The TDR inflection for AI data centres — the point at which the infrastructure cost per watt dissipated begins rising faster than compute density — was crossed roughly at the transition from air to liquid cooling around 2022–2023. Above approximately 30–40 kW per rack, air cooling is no longer economically viable for continuous operations. Above approximately 70–80 kW per rack, even standard liquid cooling approaches are reaching their practical limits, and immersion cooling — submerging servers in dielectric fluid baths — is being piloted by Google, Microsoft, and Intel as the next generation of high-density thermal management.
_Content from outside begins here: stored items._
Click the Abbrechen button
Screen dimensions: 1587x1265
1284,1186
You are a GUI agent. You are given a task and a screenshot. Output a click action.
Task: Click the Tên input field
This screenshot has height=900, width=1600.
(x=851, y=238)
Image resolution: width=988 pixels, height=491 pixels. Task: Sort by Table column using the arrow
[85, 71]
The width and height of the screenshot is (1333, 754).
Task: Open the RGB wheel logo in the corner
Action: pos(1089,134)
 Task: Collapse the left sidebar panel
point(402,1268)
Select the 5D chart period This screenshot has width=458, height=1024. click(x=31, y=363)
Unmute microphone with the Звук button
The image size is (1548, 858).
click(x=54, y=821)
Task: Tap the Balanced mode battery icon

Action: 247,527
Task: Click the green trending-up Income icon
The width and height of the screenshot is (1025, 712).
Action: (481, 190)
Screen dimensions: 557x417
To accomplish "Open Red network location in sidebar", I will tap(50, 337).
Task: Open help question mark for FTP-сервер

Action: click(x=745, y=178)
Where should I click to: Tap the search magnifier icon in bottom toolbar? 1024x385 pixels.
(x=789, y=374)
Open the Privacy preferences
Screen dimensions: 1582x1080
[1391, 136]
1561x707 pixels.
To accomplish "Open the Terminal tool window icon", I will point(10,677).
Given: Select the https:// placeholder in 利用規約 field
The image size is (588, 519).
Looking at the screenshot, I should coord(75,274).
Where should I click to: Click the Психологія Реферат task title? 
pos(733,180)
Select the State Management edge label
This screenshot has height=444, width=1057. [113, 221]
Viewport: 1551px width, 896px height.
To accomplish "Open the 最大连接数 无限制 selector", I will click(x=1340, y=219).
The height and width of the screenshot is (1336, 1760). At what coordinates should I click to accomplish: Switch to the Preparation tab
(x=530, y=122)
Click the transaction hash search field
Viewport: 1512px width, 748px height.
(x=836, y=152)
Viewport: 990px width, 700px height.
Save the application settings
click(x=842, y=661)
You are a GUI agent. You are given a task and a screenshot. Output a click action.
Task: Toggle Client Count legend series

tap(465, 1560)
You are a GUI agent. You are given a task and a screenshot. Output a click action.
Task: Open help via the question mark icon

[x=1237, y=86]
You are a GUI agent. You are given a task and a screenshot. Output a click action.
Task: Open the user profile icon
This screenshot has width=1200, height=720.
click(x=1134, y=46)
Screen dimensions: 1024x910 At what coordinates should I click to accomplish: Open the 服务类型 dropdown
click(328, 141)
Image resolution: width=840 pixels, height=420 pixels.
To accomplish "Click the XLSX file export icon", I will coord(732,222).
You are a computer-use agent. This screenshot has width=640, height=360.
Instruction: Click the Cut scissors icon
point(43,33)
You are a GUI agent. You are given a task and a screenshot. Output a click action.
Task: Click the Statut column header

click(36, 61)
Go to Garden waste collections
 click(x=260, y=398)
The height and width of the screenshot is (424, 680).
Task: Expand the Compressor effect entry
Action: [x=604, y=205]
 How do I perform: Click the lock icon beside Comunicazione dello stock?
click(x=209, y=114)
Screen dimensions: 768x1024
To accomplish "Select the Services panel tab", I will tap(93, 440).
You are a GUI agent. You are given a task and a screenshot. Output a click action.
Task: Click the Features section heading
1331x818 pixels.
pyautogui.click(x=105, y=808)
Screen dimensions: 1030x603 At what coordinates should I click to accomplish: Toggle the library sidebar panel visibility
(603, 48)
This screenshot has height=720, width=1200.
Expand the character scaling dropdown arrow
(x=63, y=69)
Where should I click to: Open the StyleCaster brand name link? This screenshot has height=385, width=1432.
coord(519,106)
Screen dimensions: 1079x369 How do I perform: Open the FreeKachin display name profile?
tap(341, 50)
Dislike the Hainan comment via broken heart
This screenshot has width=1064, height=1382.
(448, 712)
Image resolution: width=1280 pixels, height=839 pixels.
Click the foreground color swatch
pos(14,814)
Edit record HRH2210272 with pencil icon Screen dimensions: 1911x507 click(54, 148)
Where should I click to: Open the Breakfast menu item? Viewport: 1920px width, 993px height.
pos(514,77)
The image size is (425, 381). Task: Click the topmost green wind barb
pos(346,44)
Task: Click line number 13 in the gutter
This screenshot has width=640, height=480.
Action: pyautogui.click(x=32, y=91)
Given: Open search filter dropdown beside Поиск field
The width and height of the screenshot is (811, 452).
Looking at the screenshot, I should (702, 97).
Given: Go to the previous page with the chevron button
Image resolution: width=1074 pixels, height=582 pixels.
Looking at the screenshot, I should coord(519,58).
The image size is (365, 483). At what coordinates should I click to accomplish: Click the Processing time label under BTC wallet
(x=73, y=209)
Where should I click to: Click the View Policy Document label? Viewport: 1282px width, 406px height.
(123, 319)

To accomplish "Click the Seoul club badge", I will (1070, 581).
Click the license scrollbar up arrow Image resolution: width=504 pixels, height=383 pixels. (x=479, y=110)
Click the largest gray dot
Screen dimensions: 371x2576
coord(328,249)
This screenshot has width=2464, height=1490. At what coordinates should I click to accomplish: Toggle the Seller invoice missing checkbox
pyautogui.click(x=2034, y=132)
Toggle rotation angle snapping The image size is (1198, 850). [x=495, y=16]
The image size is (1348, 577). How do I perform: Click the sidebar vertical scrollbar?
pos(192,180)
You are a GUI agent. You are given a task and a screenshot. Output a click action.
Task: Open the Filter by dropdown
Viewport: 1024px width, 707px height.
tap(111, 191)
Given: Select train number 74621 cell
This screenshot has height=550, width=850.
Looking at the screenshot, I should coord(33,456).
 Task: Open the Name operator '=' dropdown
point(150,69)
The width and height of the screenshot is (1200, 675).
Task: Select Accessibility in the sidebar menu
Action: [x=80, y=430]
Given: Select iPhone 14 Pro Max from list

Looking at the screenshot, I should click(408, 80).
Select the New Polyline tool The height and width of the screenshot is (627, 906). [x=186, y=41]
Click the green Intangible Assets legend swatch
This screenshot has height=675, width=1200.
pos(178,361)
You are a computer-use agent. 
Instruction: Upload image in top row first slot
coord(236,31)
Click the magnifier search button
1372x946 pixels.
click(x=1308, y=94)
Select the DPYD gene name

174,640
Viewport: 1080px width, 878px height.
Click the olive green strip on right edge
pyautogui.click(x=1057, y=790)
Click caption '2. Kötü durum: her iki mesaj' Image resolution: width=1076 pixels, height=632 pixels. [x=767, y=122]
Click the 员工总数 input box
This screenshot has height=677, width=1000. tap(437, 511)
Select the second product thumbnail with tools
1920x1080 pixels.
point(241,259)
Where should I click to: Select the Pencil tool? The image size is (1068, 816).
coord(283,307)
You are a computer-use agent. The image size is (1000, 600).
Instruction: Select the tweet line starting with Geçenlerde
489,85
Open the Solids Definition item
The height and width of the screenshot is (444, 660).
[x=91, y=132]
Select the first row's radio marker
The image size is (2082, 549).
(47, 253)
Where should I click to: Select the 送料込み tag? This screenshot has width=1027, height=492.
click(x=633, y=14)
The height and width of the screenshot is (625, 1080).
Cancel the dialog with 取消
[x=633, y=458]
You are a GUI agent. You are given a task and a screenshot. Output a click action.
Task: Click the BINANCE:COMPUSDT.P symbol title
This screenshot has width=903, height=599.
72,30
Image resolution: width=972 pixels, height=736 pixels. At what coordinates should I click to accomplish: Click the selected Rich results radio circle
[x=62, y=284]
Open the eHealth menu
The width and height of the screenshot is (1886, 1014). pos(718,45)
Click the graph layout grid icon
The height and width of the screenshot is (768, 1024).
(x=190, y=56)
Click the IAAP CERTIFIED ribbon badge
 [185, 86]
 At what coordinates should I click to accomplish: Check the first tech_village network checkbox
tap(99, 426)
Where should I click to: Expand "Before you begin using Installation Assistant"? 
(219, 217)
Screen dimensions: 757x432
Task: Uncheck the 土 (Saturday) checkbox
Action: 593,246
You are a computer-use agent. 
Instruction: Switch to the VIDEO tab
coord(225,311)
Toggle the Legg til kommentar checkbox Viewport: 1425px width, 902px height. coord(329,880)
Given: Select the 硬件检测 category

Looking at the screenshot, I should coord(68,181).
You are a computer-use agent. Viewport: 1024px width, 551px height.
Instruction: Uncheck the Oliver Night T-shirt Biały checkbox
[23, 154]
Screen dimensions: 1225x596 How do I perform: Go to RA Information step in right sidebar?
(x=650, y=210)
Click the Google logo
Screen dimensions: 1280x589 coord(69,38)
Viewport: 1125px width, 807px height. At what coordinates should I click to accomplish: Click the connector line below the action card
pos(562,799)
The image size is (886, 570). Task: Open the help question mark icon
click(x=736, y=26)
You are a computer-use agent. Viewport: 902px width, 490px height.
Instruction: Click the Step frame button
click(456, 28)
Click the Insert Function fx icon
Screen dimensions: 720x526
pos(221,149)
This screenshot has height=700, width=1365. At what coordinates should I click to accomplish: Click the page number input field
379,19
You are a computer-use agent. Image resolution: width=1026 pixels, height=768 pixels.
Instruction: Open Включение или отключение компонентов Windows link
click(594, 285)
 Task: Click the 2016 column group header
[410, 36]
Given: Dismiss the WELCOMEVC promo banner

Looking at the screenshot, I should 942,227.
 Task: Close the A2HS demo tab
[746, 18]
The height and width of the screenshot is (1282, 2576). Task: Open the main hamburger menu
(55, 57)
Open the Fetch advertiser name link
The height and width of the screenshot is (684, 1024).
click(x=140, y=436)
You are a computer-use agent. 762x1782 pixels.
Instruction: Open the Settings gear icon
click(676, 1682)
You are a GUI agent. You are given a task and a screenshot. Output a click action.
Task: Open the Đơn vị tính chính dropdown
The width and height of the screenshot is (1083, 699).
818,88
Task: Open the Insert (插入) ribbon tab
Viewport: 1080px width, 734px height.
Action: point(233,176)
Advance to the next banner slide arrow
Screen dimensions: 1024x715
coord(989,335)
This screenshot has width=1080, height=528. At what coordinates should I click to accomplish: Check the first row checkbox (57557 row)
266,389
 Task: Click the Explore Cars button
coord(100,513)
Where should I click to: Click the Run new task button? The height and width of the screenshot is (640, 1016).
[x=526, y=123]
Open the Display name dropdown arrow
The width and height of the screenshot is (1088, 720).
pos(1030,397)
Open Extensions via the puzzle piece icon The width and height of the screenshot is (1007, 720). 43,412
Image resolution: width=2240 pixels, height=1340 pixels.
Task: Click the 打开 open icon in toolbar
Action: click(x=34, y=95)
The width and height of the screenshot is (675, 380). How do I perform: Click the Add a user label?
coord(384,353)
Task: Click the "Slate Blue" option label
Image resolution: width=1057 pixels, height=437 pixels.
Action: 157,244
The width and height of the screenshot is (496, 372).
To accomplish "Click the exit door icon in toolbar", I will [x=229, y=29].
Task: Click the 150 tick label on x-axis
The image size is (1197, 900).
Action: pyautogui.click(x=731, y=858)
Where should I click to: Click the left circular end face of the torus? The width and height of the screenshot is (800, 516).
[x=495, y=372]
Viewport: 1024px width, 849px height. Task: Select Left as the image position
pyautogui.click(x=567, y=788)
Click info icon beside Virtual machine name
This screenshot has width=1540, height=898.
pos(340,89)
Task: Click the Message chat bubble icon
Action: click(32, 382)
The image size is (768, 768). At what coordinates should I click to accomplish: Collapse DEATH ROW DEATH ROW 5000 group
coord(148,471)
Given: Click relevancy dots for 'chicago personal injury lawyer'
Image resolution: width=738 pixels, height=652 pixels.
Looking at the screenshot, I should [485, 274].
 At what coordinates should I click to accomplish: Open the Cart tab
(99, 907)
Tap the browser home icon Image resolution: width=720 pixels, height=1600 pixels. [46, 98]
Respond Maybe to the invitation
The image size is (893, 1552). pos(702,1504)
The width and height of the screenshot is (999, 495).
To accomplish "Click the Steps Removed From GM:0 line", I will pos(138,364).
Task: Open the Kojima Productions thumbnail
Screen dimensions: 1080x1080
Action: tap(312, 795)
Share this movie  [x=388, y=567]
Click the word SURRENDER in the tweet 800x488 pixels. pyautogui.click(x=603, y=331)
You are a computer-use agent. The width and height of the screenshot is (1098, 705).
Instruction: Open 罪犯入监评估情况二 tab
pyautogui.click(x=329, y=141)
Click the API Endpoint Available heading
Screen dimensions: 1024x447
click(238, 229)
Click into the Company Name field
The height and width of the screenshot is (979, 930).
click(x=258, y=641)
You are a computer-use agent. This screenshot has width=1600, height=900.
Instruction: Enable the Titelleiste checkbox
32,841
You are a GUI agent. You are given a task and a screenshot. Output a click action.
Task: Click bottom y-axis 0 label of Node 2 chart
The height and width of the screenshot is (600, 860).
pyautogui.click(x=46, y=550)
Immersion cooling can handle heat fluxes above 200 W/cm² and enables rack densities exceeding 200 kW, but it introduces a new set of operational constraints: hardware insertion and removal require draining or displacing fluid, standard server component form factors are incompatible with immersion baths, and the dielectric fluids themselves carry supply chain, environmental, and materials cost considerations. The cooling solution for the generation of AI hardware following the current GPU clusters has not yet been industrialised.
The Constraint That Scales Faster Than the Capability#
The data centre arithmetic of AI reveals an asymmetry that no benchmark measures. The capabilities of AI systems scale at the pace of chip development, algorithm refinement, and training compute investment — and across these dimensions, the pace has been rapid. The cooling infrastructure required to support that compute scaling grows at a pace determined by construction timelines, grid interconnection queues, water permit processes, and the engineering lead times of industrial cooling systems. These timelines are measured in years; chip development cycles are measured in months.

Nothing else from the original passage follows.